Try it:
Find every line in the records below that contains "height", and copy it.
[Material shown]
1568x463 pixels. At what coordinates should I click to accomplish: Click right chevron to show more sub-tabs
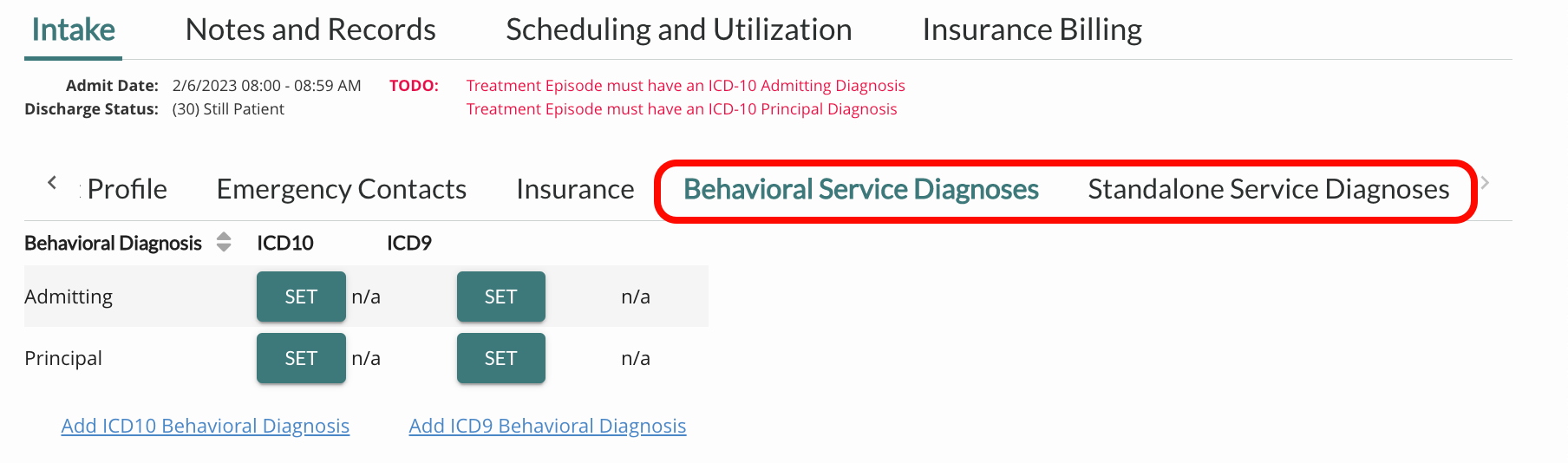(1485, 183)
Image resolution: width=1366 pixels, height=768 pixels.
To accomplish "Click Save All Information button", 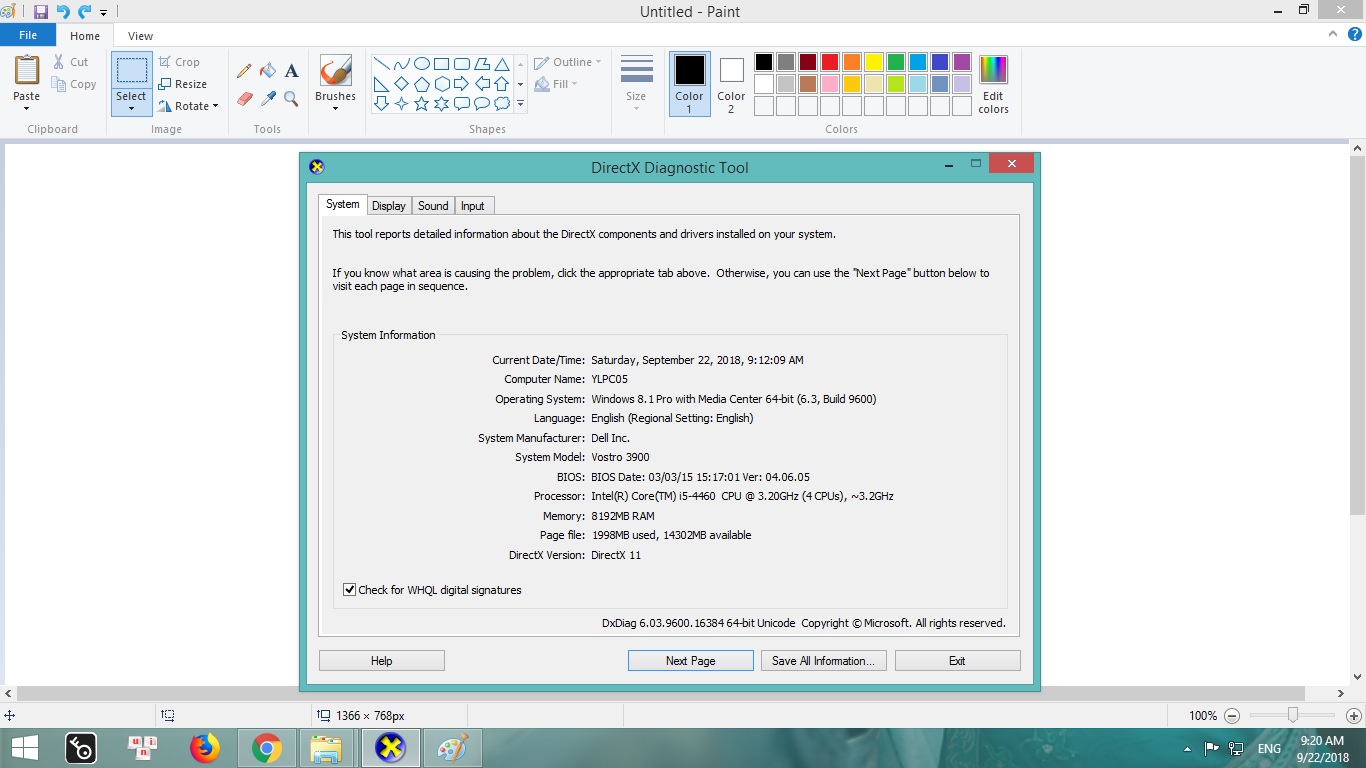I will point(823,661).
[/Material shown]
[Material shown]
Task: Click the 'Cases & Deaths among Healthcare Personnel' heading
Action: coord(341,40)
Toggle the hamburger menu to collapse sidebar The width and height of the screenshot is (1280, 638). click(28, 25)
[/Material shown]
Your solution:
Image resolution: width=1366 pixels, height=768 pixels.
Toggle the hamburger menu to collapse sidebar The width and height of the screenshot is (1280, 638). click(28, 25)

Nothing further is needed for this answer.